### AIM OF THE TASK
Quote the stretch of the listing from the line containing "Select Android security" through the line containing "coord(281,258)", reproducing those lines word for word.

(Dataset listing)
★ ★ ★ ★ ★ ★ ★
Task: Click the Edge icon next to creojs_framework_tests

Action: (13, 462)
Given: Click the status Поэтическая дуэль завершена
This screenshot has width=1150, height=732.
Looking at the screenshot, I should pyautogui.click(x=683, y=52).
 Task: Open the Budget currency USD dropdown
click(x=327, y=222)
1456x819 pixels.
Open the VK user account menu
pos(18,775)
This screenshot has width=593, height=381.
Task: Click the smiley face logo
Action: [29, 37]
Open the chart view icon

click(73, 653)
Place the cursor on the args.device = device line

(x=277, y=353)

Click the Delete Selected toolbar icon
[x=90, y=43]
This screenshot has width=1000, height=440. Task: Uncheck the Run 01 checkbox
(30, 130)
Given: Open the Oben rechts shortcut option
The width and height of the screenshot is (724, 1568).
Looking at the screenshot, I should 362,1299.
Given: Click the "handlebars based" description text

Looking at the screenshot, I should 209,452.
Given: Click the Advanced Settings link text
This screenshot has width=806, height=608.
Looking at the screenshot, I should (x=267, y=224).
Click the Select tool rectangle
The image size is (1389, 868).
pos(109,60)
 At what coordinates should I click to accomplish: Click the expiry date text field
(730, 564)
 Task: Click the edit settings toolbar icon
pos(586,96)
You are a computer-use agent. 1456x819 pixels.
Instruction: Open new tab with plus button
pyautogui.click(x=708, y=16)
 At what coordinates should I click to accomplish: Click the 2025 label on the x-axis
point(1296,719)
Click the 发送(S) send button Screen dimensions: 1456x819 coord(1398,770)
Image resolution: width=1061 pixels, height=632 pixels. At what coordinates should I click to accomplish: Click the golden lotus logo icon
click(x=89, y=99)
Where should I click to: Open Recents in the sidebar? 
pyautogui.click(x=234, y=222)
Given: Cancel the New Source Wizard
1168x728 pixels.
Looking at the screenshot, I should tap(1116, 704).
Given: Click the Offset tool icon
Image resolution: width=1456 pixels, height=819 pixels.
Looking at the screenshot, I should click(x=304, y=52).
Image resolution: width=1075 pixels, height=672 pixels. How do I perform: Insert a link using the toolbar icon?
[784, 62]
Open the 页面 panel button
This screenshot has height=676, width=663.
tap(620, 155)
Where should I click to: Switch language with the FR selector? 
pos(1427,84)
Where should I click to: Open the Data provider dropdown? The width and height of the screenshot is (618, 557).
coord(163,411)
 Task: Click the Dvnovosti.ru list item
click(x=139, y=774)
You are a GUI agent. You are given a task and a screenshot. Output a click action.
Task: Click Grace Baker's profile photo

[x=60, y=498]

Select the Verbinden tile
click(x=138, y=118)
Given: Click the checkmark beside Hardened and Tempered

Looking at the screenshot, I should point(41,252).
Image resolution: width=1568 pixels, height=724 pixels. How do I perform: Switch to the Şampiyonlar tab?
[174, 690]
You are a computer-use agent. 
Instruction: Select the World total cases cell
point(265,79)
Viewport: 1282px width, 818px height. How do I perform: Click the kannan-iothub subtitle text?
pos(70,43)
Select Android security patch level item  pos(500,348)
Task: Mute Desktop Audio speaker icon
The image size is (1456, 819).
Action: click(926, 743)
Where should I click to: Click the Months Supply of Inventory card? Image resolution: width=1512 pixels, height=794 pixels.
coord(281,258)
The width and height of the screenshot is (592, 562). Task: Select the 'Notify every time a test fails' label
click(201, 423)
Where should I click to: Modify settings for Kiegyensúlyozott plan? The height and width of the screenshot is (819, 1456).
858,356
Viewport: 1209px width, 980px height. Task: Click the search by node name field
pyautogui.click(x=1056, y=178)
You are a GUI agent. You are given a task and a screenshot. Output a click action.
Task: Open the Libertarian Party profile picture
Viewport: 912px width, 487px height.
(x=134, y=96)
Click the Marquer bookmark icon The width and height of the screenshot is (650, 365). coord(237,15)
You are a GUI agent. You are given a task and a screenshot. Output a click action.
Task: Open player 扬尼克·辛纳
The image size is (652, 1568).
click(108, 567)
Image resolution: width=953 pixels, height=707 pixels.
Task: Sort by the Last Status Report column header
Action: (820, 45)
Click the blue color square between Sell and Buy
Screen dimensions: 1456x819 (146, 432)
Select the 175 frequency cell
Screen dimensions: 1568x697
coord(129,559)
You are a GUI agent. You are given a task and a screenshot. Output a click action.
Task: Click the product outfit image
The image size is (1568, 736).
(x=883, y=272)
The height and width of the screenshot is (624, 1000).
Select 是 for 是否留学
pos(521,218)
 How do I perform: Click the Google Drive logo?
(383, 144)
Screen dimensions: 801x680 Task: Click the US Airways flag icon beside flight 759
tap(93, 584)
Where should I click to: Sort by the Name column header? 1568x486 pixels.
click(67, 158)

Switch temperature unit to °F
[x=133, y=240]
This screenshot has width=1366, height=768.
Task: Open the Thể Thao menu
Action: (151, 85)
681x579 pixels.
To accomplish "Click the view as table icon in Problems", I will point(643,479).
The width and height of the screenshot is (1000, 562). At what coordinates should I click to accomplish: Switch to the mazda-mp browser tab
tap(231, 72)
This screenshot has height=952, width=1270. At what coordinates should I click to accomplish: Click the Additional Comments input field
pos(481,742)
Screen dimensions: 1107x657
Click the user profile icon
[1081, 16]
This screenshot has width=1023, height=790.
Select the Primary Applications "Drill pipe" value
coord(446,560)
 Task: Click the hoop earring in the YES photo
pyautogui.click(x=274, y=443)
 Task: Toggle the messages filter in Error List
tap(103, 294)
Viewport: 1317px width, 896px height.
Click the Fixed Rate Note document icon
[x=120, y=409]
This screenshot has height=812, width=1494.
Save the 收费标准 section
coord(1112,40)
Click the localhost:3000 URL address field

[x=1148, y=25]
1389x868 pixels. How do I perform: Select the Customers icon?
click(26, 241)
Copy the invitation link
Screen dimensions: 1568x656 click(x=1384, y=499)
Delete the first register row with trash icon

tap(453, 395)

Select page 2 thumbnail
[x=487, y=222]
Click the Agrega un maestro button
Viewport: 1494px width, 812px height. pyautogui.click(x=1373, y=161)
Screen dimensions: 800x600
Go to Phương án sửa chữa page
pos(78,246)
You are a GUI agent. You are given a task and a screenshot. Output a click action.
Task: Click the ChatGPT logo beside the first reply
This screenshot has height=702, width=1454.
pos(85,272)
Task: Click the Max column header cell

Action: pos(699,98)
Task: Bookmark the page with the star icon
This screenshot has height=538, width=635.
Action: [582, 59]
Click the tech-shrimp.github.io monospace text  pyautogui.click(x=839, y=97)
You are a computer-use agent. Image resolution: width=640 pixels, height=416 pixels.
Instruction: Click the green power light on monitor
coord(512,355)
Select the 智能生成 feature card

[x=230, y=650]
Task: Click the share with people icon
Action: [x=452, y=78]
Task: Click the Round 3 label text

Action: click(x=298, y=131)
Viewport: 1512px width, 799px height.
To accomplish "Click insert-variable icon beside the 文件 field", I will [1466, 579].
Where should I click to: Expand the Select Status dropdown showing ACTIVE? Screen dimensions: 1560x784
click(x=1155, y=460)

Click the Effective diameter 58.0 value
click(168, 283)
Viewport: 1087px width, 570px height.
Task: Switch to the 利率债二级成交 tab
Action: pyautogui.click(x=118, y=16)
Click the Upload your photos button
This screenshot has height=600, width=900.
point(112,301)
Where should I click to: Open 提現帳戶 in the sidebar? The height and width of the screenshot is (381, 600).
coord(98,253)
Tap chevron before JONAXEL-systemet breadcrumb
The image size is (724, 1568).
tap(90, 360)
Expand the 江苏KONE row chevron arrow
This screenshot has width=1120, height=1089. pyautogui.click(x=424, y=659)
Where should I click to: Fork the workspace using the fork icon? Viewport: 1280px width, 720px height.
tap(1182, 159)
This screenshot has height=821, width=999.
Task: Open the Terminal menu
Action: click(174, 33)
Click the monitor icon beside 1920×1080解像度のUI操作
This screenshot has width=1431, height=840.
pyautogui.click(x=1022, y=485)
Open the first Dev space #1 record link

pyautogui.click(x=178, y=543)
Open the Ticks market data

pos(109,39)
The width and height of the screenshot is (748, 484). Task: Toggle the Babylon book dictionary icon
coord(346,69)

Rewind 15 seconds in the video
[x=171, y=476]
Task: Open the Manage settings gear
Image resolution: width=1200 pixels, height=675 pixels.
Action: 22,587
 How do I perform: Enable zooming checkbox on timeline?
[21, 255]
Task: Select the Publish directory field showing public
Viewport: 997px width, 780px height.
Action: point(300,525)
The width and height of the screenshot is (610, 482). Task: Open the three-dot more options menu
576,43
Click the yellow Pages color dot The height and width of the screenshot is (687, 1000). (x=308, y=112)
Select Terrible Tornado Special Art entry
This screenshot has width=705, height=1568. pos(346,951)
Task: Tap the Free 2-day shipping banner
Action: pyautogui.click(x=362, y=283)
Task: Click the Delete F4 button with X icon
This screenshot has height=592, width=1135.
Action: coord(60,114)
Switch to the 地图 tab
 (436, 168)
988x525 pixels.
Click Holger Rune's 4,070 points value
★ ★ ★ ★ ★ ★ ★
### WRITTEN SOLUTION
Select Android security patch level item  pos(500,348)
Task: Mute Desktop Audio speaker icon
The image size is (1456, 819).
Action: click(926, 743)
Where should I click to: Click the Months Supply of Inventory card? Image resolution: width=1512 pixels, height=794 pixels.
coord(281,258)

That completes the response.